Data to use ::
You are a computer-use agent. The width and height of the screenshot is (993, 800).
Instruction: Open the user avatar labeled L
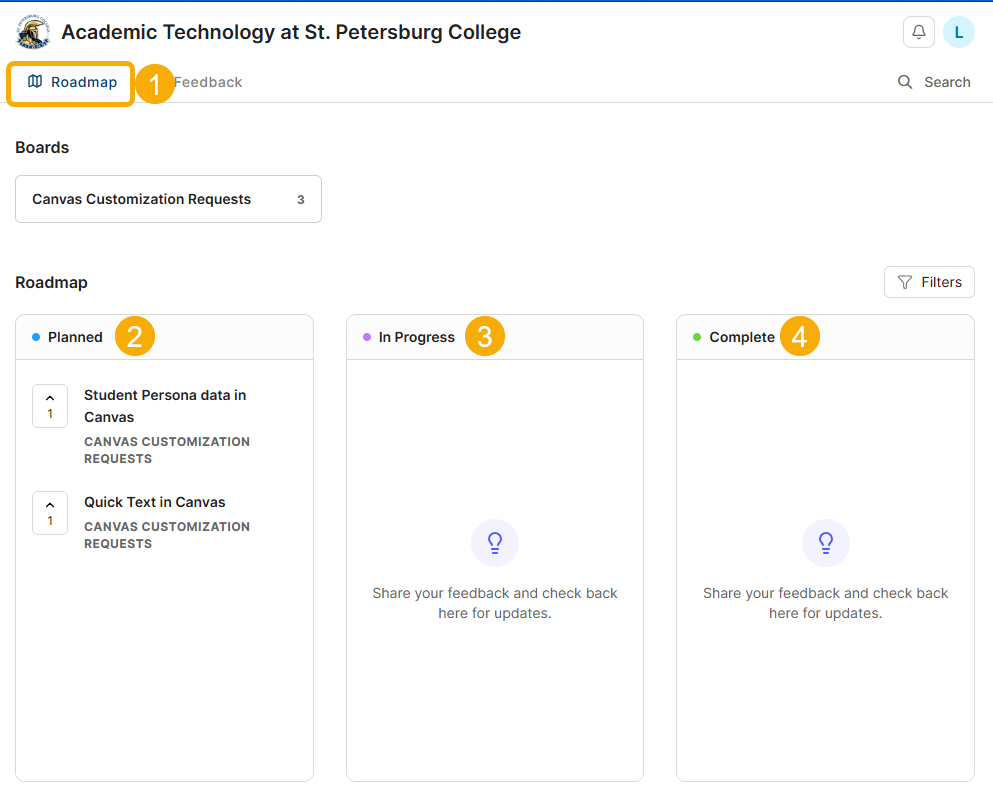coord(958,32)
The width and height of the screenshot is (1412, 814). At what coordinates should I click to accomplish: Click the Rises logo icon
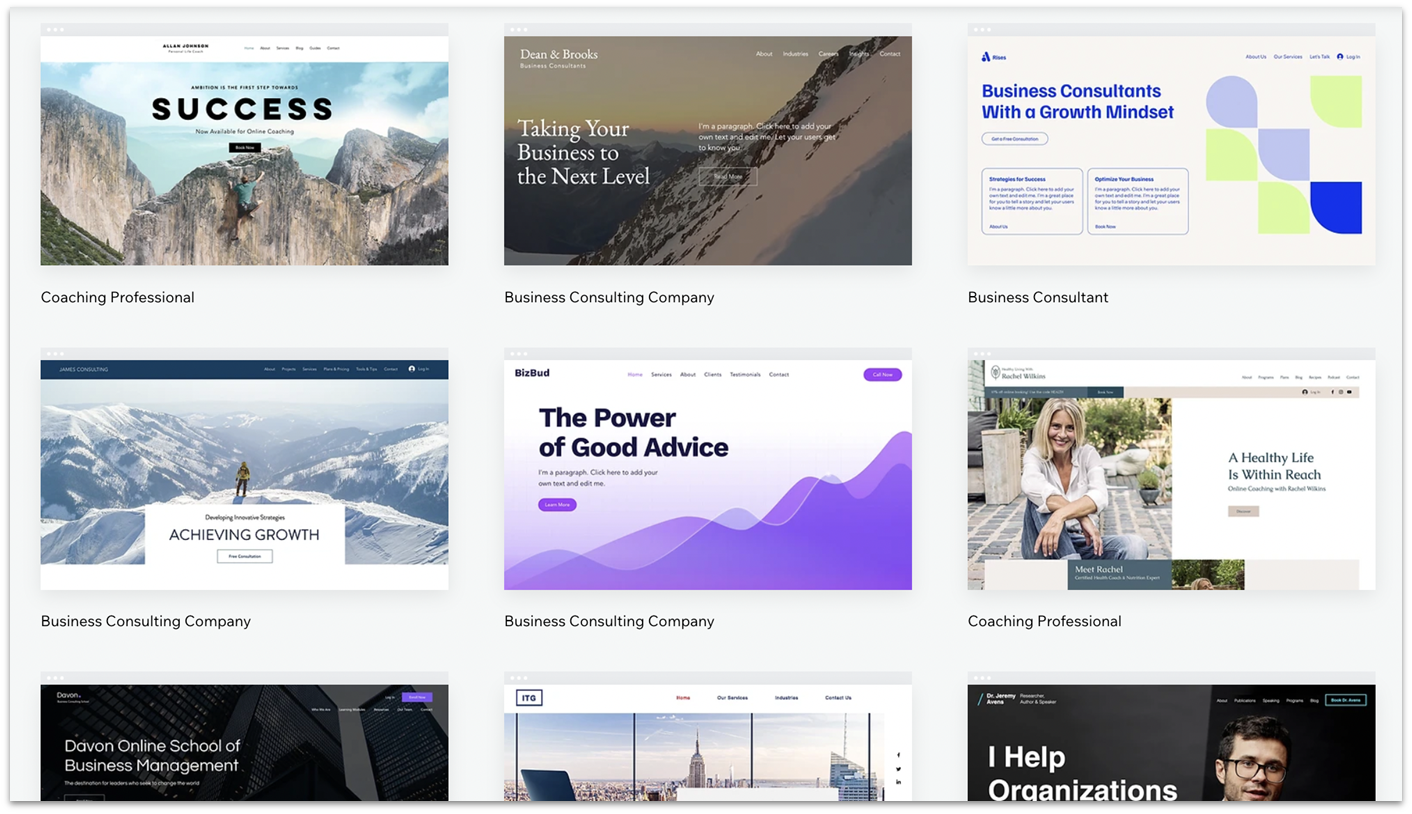(986, 57)
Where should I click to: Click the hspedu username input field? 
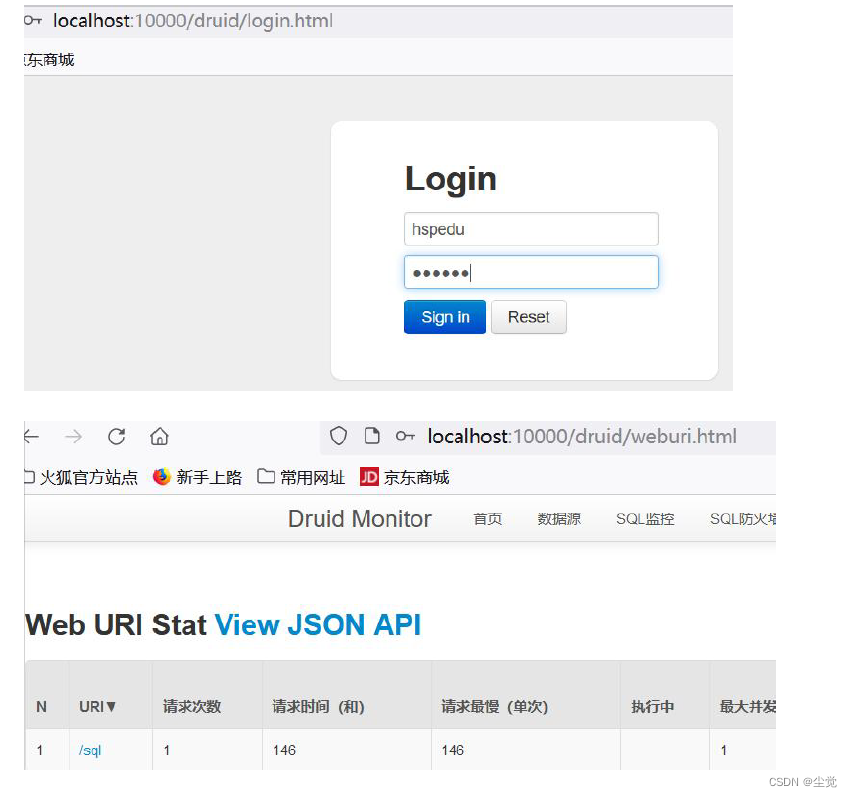530,229
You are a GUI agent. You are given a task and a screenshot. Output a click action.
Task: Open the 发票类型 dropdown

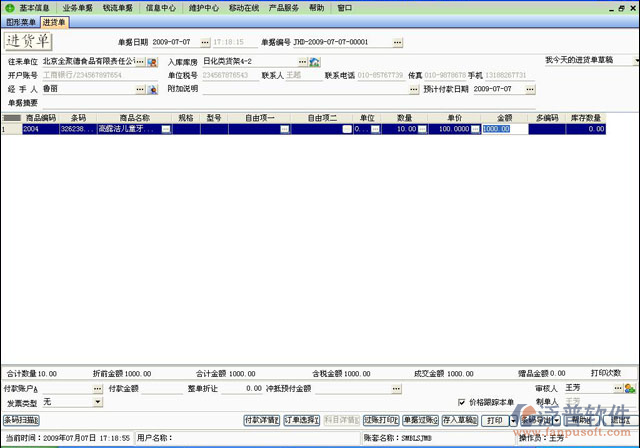[97, 402]
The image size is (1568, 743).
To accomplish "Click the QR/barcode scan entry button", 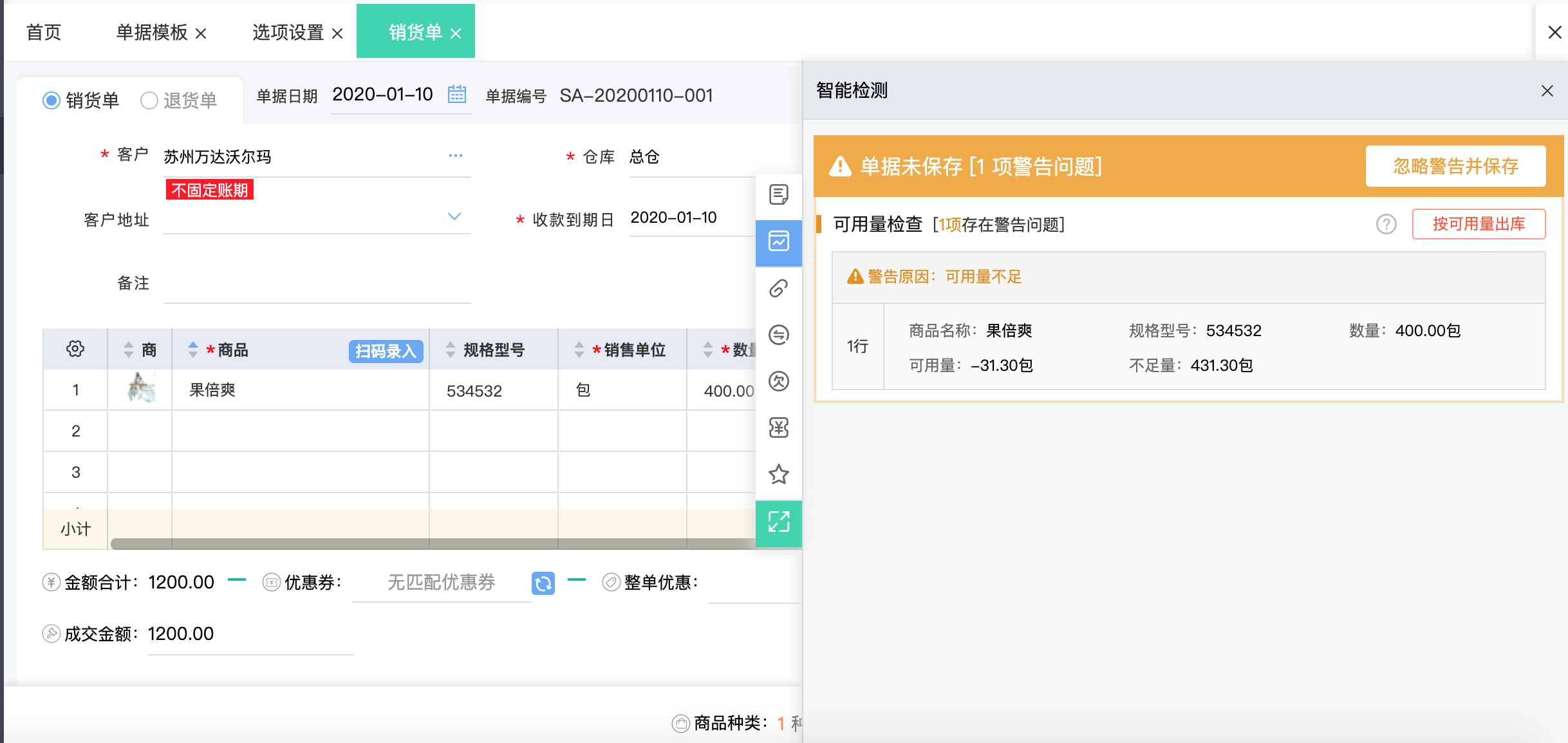I will pyautogui.click(x=385, y=350).
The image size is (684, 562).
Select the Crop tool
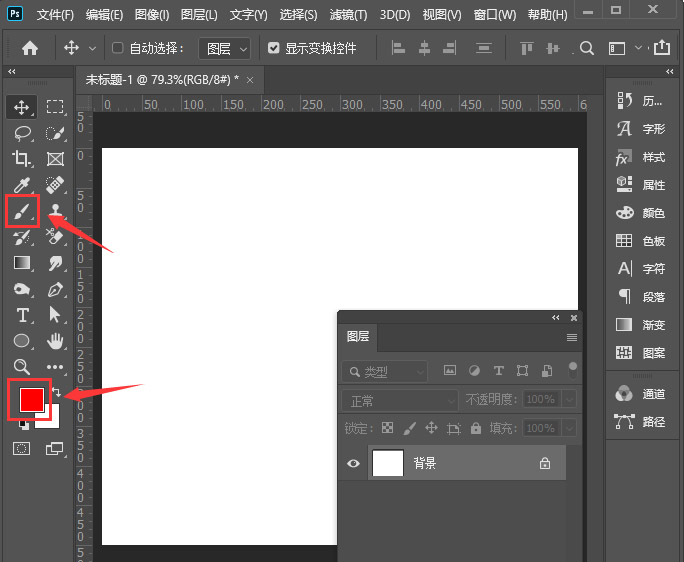pos(21,158)
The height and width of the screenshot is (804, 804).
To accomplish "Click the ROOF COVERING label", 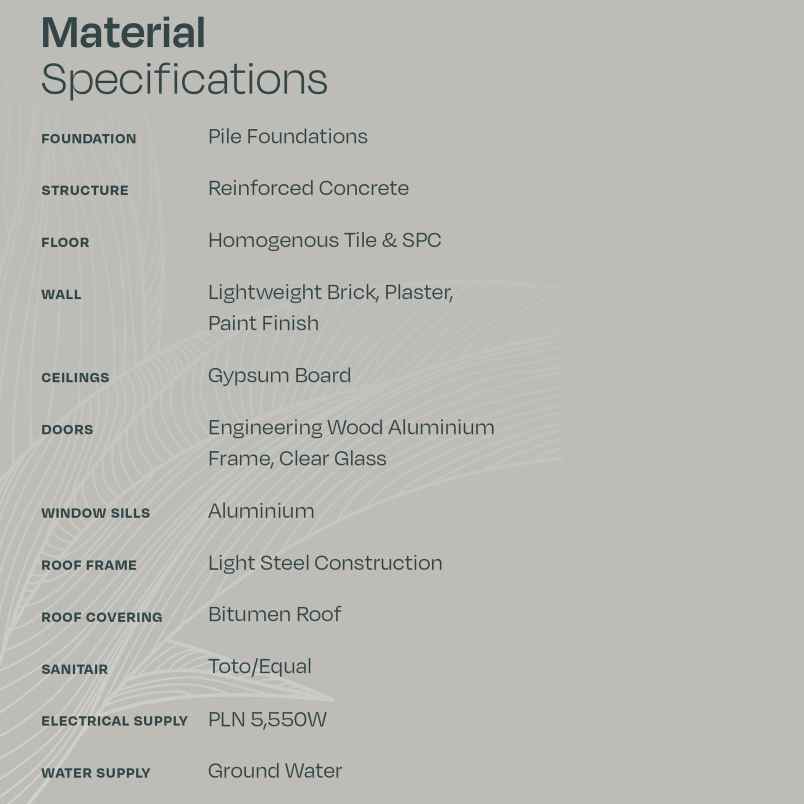I will 101,617.
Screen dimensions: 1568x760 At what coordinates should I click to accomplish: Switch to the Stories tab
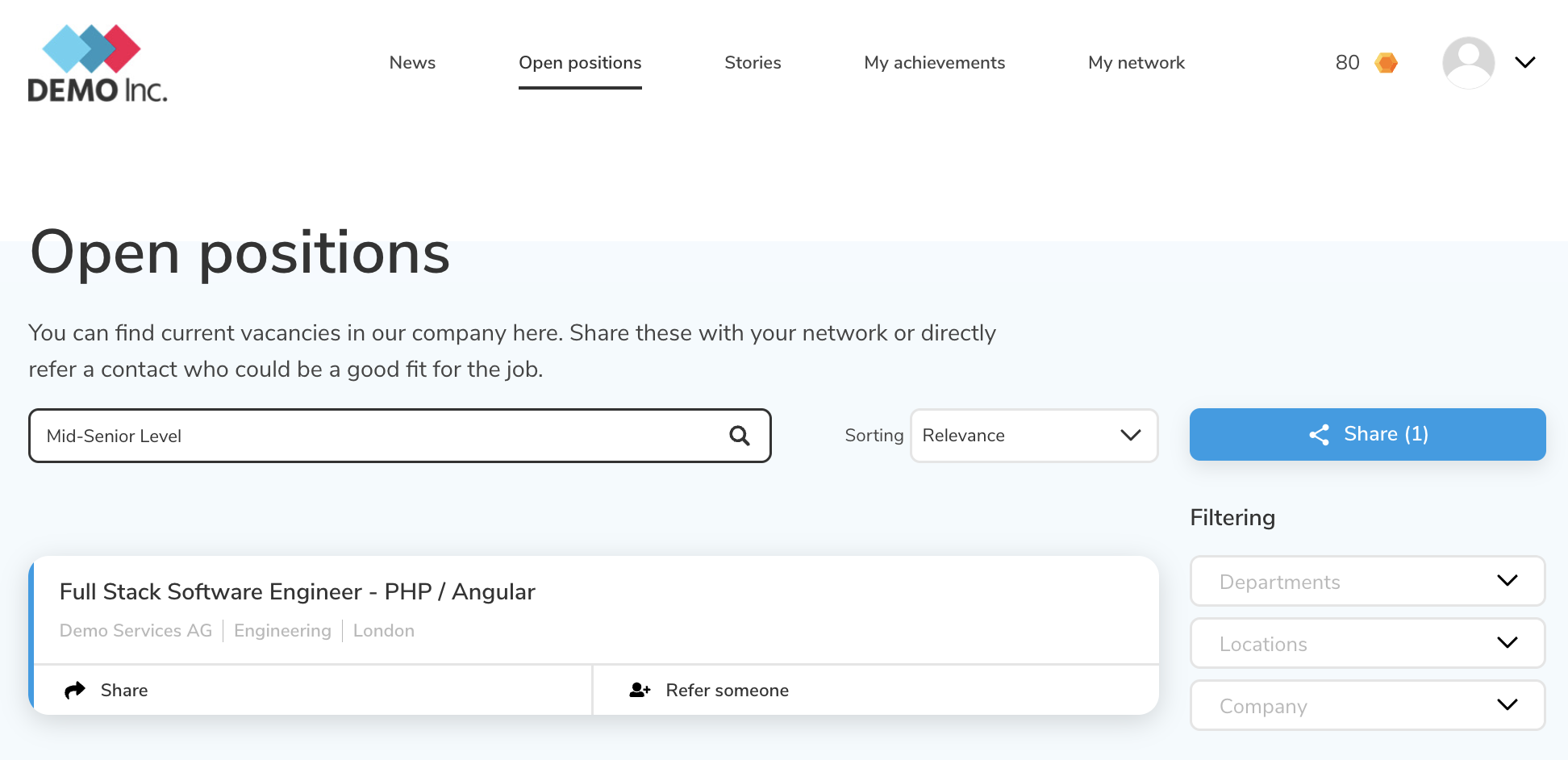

Work to be completed ::
If a line of the records above holds the word "agent", show it.

Problem solution ::
You are a computer-use agent. The width and height of the screenshot is (993, 800).
You are a GUI agent. You are given a task and a screenshot. Output a click action.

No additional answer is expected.